Are you working on the master/apprentice relationship with your child with autism? If so, using cooking is an easy way to complete this objective. With cooking, there is a clear beginning, middle, and end. You make something, eat it, then clean up. It can be modified for any level.
Throughout our RDI journey, we have used cooking to reinforce goals as well as introduce new ones. I have always enjoyed cooking with Logan; it’s one of my favorite RDI activities. Of course, one of my favorite activities to do with any of the children is cooking.
There are some hallmarks of a good master/apprentice relationship.
- He trusts that I have something worthwhile to teach him and am not wasting his time.
- He trusts that I will set him up for success by making any modifications necessary.
- He trusts that I won’t keep him there for an inordinate amount of time.
- He wants to spend time with me to learn new things.
While you work on mastering this achievement pretty early in RDI, it’s always good to do some activities that focus solely on it from time to time. It reinforces how important this relationship is, as well as helps us in other areas as well. I can’t be a good homeschool teacher if my student doesn’t want to learn from me. Most kids with autism don’t like to be apprentices as it messes with their static worlds. It’s unpredictable and scary to them.

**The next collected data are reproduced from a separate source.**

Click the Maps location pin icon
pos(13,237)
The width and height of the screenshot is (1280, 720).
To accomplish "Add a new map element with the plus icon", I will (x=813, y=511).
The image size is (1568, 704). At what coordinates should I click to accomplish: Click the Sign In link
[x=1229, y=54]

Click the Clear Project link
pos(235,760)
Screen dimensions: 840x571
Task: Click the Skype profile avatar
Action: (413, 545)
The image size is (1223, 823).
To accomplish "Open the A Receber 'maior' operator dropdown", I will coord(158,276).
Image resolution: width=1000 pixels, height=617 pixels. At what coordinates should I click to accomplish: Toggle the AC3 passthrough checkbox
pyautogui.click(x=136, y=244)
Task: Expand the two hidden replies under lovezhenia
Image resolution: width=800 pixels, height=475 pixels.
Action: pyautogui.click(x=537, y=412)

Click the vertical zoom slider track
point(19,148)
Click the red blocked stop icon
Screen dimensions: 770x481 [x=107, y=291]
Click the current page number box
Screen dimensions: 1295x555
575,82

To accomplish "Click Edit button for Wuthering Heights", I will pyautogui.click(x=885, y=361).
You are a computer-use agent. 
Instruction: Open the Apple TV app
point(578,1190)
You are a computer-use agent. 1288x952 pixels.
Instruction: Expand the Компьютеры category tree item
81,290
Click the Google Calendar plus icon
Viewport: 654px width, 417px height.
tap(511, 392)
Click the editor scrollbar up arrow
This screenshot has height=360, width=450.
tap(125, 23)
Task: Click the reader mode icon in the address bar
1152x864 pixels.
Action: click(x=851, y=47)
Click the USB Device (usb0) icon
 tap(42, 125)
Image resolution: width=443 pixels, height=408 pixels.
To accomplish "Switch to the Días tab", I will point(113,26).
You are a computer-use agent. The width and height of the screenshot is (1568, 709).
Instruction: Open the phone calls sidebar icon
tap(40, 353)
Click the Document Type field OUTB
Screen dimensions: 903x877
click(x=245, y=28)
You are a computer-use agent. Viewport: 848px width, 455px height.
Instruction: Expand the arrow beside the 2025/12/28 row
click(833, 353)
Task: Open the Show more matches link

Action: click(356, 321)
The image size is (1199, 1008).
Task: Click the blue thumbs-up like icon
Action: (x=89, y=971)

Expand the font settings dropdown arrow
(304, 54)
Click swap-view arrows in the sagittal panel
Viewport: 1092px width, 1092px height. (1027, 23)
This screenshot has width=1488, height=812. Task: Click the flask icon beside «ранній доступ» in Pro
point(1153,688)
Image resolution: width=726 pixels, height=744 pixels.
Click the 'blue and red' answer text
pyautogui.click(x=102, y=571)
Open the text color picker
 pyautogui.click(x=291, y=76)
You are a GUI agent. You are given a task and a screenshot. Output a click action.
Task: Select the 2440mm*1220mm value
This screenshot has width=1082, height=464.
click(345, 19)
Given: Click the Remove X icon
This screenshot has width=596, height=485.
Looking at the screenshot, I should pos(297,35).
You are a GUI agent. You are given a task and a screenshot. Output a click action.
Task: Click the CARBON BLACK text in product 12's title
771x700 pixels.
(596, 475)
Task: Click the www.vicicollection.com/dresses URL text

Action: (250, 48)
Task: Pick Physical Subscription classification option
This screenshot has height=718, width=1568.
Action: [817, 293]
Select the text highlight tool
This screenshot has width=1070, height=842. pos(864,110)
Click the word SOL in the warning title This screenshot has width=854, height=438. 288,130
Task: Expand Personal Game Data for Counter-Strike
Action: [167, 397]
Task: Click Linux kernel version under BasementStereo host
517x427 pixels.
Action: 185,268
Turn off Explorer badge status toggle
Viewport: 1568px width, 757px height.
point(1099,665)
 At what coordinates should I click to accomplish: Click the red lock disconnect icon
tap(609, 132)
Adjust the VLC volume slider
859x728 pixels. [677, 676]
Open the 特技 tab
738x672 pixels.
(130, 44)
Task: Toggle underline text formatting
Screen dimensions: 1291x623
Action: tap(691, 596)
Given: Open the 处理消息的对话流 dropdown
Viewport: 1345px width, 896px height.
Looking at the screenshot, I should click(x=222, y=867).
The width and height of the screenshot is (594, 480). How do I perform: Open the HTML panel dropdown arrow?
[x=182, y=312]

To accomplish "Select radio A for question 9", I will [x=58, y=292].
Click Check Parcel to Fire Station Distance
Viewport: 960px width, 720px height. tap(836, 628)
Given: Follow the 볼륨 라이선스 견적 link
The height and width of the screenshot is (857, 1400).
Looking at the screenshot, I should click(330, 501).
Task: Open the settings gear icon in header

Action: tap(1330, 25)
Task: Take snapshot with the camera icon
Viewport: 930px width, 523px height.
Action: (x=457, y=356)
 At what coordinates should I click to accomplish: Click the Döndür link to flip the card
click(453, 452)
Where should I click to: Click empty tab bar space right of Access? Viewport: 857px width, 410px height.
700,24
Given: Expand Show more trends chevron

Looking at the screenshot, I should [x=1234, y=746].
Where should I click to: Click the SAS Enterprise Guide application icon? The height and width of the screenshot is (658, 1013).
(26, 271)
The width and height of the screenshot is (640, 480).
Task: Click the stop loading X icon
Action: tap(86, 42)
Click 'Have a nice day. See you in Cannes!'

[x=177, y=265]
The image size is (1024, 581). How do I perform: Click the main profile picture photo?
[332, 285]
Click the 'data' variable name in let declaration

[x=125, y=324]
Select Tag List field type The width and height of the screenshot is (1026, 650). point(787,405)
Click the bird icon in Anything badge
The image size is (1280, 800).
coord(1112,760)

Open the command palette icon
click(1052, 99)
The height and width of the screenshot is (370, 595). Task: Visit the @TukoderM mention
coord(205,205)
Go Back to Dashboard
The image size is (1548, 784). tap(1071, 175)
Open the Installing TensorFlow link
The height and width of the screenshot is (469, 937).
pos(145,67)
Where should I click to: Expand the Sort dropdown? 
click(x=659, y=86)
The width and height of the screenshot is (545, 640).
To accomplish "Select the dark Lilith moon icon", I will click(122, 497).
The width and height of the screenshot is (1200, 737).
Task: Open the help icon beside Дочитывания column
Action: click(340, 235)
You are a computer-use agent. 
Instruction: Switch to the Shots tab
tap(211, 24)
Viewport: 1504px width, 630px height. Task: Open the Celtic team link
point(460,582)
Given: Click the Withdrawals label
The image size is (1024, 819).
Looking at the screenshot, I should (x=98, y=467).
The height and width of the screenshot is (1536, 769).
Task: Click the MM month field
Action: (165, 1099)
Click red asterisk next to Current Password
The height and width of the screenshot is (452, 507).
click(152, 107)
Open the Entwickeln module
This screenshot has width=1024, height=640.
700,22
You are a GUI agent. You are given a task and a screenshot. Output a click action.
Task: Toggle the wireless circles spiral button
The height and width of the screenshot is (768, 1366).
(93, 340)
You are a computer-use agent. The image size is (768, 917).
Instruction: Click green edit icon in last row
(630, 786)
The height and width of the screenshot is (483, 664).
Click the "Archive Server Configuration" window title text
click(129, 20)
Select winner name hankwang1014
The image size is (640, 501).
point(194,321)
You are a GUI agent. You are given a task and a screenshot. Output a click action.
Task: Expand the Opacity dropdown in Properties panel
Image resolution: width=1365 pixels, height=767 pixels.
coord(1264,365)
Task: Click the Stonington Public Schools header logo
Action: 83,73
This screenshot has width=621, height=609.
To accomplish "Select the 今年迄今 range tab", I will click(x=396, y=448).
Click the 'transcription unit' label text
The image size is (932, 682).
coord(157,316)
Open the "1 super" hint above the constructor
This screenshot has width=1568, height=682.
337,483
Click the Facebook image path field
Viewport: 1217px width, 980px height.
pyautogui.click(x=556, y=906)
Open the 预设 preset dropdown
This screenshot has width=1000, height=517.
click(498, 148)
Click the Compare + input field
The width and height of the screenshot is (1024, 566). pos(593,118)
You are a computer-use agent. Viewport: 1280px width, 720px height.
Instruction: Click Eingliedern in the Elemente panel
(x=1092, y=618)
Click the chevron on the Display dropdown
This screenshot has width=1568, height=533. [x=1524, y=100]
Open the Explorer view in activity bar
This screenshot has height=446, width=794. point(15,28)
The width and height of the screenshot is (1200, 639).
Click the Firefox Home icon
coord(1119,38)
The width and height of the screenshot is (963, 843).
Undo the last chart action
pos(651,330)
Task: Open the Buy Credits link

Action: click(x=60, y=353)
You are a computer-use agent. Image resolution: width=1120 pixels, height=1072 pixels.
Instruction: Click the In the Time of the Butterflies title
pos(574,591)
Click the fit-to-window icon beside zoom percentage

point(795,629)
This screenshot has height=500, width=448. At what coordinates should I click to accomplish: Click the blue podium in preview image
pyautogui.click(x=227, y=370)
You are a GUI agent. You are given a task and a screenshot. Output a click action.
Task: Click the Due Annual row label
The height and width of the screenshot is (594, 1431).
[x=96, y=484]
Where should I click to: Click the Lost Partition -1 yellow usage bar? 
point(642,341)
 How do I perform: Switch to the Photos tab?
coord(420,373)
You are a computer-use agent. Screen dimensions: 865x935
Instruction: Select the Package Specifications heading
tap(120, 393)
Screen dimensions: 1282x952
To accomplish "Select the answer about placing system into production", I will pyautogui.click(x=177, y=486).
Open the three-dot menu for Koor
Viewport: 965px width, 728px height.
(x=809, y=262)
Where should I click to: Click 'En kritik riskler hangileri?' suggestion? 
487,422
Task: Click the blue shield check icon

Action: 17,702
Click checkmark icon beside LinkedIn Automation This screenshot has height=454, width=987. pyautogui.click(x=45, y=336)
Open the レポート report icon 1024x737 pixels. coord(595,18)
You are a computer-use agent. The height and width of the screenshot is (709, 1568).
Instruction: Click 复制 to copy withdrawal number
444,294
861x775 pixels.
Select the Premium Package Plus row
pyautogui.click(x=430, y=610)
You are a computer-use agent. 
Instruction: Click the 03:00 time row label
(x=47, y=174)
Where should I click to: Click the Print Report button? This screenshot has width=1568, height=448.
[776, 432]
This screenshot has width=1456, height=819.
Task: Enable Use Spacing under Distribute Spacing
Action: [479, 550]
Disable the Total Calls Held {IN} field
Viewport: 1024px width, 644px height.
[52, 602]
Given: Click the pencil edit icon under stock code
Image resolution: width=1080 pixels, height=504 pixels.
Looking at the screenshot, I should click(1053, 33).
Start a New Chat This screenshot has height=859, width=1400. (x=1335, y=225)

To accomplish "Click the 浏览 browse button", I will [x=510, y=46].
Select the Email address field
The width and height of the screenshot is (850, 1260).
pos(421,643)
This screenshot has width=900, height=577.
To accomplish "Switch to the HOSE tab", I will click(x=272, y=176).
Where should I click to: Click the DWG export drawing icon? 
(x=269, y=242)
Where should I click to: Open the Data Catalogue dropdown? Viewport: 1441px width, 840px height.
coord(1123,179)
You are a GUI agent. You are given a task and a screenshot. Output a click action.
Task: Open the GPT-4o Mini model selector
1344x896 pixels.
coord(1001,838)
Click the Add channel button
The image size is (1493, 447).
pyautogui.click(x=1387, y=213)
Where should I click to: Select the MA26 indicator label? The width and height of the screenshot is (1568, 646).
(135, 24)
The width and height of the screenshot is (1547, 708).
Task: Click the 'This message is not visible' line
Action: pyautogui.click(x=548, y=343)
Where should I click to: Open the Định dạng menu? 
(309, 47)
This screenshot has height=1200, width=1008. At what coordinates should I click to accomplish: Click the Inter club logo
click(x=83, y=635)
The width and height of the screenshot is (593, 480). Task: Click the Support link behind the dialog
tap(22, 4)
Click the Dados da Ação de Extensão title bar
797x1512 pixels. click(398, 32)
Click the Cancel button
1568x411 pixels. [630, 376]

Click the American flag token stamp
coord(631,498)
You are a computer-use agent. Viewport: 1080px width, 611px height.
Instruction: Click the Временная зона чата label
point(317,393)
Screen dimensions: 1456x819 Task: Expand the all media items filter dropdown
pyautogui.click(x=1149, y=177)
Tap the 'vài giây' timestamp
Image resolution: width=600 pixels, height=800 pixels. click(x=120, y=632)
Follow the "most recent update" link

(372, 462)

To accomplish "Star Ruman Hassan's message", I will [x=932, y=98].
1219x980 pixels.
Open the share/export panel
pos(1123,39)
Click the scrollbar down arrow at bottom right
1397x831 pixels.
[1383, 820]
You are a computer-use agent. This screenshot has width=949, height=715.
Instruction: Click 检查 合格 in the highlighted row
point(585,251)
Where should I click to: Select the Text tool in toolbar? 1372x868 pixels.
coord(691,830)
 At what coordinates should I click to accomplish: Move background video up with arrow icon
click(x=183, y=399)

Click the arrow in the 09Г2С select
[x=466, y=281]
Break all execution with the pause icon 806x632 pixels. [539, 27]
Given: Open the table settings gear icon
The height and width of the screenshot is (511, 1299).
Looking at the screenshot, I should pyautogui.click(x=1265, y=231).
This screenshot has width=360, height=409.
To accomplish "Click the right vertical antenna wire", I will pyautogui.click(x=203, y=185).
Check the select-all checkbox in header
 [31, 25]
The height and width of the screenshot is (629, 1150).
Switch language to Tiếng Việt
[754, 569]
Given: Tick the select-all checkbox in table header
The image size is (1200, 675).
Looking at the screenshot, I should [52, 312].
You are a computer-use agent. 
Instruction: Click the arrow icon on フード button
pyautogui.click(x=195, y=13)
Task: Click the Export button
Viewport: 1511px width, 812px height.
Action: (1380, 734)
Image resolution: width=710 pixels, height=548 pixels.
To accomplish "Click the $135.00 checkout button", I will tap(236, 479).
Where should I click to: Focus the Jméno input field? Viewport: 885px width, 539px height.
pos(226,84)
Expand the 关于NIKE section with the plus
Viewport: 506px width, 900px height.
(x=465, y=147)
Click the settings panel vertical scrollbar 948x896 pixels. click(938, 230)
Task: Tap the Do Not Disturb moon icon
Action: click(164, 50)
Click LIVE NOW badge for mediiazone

Cooking can be modified for any level with modifications:
- Beginner: Have all the ingredients measured out and sitting on the counter as well as utensils and cookware. At this level, you are merely going to have the child pass the ingredients to mix up together. After this part, the child is allowed to leave or watch the actual cooking but no more demands are placed on him. He is free to come and go at his leisure.
- Intermediate: Have all the ingredients out on the counter but not measured out. Also, have your utensils and cookware ready. For this child, you are going to measure ingredients together, pass them to each other to put in the bowl, then mix it. Again, the child is free to go at this point or stay if they like. Nothing else is expected of him.
- Advanced or Mastery: Help your child gather needed ingredients, measure them, mix them, and cook them (with your assistance, as needed). At this point, he stays in the activity until completion. (For us, I did clean up after cooking. He was welcome to help me but not required.0 More often than not, he would continue to help me.
As you can see, cooking certainly makes working on this objective easy. I have a rule that anything Logan cooks has to be edible to him, so it’s always gluten and peanut-free. He needs to know how to cook as a life skill. He will never need to know how to cook with gluten and/or peanuts in order to cook for himself. Besides, when a kid is cooking, they want to be able to eat the end result; that is part of the payoff of cooking. Go ahead and make many happy memories of cooking together. You won’t regret it.
Here’s a simple recipe that we have enjoyed cooking together. Hope you like it too!
You will need:
- 1 cup almond flour (I’ve used pecan flour, rice flour, rice/garbanzo mix ,and all have worked)
- 4 eggs
- 2 tablespoons honey (heat in microwave just until it’s clear and bubbling but not quite boiling and it will incorporate into the batter better)
- 1 teaspoon vanilla
- 1/4 teaspoon salt
- 1/4 teaspoon baking soda
- Beat eggs.
- Add honey and vanilla and beat until smooth.
- Add flour, salt, and baking soda. Mix well.
- Cook like pancakes or use on a waffle iron.
Watch carefully as they can burn in an instant!
These will freeze beautifully and are easily reheated in the toaster or microwave.